Но вся современная наука основывается на безусловном доверии к языку. Сначала в физической теории описывается та или иная элементарная частица, а затем строится коллайдер для ее экспериментального поиска. Удивительно, но такая частица рано или поздно всегда находится. Быть может, она прямо с кончика пера падает в физический мир? Почему же математика соответствует миру, если мир абсолютно независим от самосознания? Как пишет по этому поводу Пенроуз: «Давайте попробуем задуматься о том, почему физический мир столь четко следует некоторым математическим законам? Эти сложные отношения представляются мне таинственными и глубокими».
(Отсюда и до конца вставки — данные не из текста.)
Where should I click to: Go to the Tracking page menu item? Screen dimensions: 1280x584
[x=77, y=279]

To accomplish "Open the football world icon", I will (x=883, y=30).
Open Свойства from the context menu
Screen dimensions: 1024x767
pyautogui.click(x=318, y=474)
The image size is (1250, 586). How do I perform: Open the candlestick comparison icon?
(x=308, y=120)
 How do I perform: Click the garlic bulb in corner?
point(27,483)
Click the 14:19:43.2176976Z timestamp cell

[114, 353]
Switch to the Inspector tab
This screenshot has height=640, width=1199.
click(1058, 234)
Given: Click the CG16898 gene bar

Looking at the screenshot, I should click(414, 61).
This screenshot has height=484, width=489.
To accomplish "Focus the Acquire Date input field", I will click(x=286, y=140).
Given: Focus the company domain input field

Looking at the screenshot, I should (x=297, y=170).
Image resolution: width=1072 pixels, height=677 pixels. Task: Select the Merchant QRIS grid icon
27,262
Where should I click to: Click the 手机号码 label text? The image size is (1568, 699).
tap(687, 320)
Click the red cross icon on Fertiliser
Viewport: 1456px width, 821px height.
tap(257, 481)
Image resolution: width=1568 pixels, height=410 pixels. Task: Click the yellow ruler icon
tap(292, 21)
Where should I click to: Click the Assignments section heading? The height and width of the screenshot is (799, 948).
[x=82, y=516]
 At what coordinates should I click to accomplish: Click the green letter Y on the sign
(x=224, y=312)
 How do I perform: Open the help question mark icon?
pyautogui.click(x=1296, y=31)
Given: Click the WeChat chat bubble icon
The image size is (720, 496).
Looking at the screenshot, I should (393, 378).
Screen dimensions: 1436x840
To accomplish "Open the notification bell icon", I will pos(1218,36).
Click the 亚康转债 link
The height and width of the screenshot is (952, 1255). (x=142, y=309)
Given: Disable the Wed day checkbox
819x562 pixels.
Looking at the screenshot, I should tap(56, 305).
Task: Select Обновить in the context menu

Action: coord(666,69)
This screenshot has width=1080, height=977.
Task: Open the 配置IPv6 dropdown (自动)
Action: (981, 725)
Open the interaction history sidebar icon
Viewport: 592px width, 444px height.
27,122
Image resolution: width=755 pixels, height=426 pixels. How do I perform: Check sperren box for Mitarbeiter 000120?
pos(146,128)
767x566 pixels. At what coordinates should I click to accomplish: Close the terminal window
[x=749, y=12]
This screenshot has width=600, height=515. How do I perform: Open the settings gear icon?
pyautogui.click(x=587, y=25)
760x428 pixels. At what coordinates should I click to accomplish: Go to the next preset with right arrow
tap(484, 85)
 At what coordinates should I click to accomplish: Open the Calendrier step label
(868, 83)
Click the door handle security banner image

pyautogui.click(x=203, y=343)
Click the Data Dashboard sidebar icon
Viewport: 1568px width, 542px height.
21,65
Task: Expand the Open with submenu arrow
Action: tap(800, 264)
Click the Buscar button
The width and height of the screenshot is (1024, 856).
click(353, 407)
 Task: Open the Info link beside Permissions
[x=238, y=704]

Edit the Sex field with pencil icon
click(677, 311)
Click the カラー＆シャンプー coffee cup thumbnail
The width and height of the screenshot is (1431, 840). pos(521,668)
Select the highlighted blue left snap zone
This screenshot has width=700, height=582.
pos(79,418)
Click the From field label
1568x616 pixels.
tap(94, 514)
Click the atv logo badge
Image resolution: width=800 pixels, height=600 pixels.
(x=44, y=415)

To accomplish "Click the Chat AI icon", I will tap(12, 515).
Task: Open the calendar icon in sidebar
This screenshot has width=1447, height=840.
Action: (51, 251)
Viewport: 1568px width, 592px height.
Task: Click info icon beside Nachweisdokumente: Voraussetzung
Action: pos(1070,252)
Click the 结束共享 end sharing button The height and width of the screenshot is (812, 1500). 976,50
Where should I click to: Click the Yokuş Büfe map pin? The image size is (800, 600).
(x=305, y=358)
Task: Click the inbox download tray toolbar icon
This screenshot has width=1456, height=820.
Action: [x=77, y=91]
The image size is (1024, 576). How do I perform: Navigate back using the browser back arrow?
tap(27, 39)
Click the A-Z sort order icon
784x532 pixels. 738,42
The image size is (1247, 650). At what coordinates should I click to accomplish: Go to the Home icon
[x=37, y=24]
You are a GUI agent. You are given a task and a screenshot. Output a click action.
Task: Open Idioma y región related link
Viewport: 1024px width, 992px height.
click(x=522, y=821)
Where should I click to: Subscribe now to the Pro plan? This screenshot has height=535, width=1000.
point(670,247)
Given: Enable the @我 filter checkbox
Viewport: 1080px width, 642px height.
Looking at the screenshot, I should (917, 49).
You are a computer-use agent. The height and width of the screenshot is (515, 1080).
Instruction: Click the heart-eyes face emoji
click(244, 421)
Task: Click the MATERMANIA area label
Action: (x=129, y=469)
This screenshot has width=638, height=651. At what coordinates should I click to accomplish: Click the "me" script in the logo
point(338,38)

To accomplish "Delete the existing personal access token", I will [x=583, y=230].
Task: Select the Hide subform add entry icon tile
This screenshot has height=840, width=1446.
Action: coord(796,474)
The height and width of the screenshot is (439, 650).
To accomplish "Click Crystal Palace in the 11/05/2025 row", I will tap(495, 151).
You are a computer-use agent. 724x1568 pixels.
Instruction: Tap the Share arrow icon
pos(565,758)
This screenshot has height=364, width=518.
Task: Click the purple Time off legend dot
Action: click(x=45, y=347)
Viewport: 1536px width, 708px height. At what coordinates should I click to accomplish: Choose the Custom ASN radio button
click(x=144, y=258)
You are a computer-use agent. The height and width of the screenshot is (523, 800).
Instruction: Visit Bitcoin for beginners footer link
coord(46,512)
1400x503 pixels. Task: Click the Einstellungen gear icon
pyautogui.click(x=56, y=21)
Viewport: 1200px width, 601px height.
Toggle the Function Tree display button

Представим себе мозг, лишенный всех органов чувств. Это будет самосознание, которое ничего не знает о физическом мире и даже не догадывается о существовании Вселенной, поскольку не видит, не слышит, не осязает, не обоняет мир и не знает его вкуса. Не ведает оно и о том, что могут существовать другие подобные мозги с другими самосознаниями. Но оно знает о своем существовании. Почему? Потому что оно – само-сознание, сознание, уже знающее себя. Их – уже двое: Сознание и самосознание, Я и оно! Кем будет ощущать себя это самосознание, которое ничего не знает кроме самого себя? Надо полагать, что оно будет считать себя Вселенной, Богом-Творцом. Допустим теперь, что это самосознание, эта вещь-в-себе может развиваться в своем языке. Если этот бог будет находиться в таком состоянии бесконечно долго, то он создаст собственную математику, которая окажется аналогична нашей, поскольку другая математика просто невозможна. Так почему же эта игра ума применима к физическому миру? Ведь в принципе математик, развивая свой язык, может ничего не знать о существующей реальности. Потому что такому мозгу не хватает только органов чувств, чтобы породить Вселенную.